RE: action-190

Aleecia,

If our stance is a use-based one (you collect the data but do nothing with it outside of Permitted Uses) then a company is DNT compliant whether they hold the data for 1 day or 6 months.  It's from that perspective that I don't understand the goal here.

Attempting to state "what uses ARE NOT permitted within 6 weeks" and then also stating "what uses ARE permitted after 6 weeks" seems wasteful to me and is doubling the complexity of the problem.  I would suggest we either take one approach or the other and not attempt to address both simultaneously.

I personally like the "what uses ARE NOT permitted" as this was a simpler approach (no profiling, no passing to 3rd parties) but the group has far expanded the scope of the problem domain from online behavioral advertising to "all things online privacy" and therefore we've had to switch focus to a narrow permitted uses approach.

Please pick one.  :)

- Shane

From: Aleecia M. McDonald [mailto:aleecia@aleecia.com]
Sent: Wednesday, May 30, 2012 8:53 AM
To: public-tracking@w3.org (public-tracking@w3.org)
Subject: Re: action-190

Hi Shane,

My guess is you wrote this without seeing my reply to Ian. Short answer: the point of the six week window was, as I understood it in DC, to give companies time to hold data they otherwise would not be compliant to hold, without the burden of real-time data processing on log files to figure out what they may and may not write to the log files.

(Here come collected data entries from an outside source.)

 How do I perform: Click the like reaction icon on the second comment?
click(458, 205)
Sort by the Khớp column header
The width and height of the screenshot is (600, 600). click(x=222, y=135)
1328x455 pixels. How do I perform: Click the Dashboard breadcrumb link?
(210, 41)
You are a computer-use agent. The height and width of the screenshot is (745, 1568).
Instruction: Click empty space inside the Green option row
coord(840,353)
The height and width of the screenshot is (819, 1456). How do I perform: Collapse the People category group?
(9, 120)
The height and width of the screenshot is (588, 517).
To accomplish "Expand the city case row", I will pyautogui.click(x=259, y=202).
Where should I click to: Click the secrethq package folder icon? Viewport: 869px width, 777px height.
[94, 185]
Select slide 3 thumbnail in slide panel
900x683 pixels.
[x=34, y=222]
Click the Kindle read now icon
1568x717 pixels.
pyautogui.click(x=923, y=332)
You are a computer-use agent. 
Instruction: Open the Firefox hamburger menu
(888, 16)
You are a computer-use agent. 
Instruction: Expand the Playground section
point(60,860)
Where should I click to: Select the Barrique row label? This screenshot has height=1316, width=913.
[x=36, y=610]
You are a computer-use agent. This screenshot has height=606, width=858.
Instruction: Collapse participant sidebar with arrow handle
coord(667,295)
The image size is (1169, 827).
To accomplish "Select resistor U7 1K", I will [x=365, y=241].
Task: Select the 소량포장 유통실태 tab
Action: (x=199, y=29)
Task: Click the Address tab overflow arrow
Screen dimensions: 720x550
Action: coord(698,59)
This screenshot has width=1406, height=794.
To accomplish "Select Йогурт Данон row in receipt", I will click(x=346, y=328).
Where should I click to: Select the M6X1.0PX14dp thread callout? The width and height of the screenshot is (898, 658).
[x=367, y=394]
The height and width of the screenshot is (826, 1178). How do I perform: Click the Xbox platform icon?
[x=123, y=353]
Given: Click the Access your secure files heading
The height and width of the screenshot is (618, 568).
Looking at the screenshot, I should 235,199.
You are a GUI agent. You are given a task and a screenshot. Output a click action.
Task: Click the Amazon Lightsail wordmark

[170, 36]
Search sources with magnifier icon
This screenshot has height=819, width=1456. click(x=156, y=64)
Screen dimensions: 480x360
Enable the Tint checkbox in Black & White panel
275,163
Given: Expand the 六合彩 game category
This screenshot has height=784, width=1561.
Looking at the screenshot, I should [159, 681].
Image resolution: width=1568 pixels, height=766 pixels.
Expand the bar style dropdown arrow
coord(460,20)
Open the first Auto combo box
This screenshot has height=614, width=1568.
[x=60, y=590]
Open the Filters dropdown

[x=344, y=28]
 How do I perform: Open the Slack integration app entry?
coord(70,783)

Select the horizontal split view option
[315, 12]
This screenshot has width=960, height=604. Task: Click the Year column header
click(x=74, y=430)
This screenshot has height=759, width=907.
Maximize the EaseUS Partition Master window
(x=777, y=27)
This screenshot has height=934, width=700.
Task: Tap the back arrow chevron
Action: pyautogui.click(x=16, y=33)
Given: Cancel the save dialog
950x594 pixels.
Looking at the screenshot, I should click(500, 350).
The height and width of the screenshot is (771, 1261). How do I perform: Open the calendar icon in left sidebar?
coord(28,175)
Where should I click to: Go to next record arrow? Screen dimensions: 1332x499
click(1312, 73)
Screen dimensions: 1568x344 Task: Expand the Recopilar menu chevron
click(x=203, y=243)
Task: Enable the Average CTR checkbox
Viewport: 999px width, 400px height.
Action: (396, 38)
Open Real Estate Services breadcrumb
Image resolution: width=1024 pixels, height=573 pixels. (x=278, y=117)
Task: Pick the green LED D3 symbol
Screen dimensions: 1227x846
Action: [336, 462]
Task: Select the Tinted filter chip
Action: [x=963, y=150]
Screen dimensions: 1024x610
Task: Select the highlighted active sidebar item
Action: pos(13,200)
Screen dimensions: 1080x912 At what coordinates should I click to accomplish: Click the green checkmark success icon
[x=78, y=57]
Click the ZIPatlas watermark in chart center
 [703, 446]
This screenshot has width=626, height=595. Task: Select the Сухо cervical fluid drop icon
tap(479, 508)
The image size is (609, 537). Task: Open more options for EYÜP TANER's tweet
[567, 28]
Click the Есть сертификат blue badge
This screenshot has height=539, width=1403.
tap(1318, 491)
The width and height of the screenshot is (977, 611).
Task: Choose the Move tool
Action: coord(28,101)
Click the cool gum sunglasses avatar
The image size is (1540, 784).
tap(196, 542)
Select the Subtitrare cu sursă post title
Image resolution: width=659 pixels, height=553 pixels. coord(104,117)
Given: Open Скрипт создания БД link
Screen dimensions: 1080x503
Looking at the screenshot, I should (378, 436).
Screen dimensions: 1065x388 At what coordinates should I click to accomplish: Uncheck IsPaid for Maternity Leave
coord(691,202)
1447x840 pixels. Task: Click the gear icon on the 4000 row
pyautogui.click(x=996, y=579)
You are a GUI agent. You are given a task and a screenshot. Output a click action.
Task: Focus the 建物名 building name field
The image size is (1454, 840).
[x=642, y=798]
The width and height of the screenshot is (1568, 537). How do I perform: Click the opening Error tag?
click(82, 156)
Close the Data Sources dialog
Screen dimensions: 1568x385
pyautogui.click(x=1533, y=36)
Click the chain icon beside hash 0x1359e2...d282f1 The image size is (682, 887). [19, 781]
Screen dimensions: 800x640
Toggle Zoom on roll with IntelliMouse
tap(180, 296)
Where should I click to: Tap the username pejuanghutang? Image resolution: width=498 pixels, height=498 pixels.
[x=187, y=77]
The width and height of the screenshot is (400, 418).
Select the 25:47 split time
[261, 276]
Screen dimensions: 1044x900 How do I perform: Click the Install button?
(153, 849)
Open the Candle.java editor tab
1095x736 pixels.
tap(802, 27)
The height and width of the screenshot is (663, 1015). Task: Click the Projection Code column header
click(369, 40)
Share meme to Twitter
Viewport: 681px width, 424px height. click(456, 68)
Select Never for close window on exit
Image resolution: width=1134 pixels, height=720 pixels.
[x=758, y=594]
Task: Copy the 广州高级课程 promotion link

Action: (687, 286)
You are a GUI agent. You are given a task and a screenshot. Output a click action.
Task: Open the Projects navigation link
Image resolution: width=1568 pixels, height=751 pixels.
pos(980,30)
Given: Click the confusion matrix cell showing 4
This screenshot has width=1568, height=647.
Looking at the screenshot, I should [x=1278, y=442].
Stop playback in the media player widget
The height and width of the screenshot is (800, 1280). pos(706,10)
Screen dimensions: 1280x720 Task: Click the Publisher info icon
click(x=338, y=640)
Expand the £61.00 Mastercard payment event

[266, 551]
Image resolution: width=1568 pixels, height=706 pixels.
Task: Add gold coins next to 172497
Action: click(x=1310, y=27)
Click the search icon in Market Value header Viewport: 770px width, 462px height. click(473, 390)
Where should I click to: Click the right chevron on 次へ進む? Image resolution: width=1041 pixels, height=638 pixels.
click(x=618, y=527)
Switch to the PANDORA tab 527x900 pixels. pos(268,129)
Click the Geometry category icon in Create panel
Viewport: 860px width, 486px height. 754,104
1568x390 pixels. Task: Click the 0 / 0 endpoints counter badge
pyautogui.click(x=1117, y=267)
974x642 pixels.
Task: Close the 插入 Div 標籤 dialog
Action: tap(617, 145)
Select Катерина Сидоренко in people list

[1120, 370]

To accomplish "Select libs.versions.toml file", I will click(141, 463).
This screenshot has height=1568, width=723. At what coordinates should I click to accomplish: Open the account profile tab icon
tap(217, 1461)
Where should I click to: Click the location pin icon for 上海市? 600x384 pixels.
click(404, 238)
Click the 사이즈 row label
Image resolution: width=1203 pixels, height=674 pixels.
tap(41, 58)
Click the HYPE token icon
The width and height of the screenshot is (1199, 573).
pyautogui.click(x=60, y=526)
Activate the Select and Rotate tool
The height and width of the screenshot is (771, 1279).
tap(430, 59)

I am seeing two concerns surface:
            - Responses that Ian is trying to sneak in some new type of data use during a six week loophole. I do not believe that is Ian's goal at all.
            - Shane's response below that giving companies more time to figure out what they have in their log files is a backdoor data retention attempt. I do not believe that was anyone's goal at all here, either.

This one is pretty close to a pure technical issue. As I watch responses, I cannot help thinking that too many people in the working group are jumping at shadows.

Just to be absolutely clear, in case people have forgotten the discussion in DC and missed it in Ian's original text, the end of the six week period is NOT "after this time you must delete all log files." Instead it is after the end of the six week period the entity holding the log file must finish processing the data into a DNT-compliant form. The entity needs to be sure they are able to retain the data under DNT. Nothing after the initial six weeks is different from a use based approach, regardless of whether "use based" means many carve outs from frequency capping to anti-fraud with unique identifiers or if use based means any use you like so long as it is unidentifiable data. Either approach works the same way here.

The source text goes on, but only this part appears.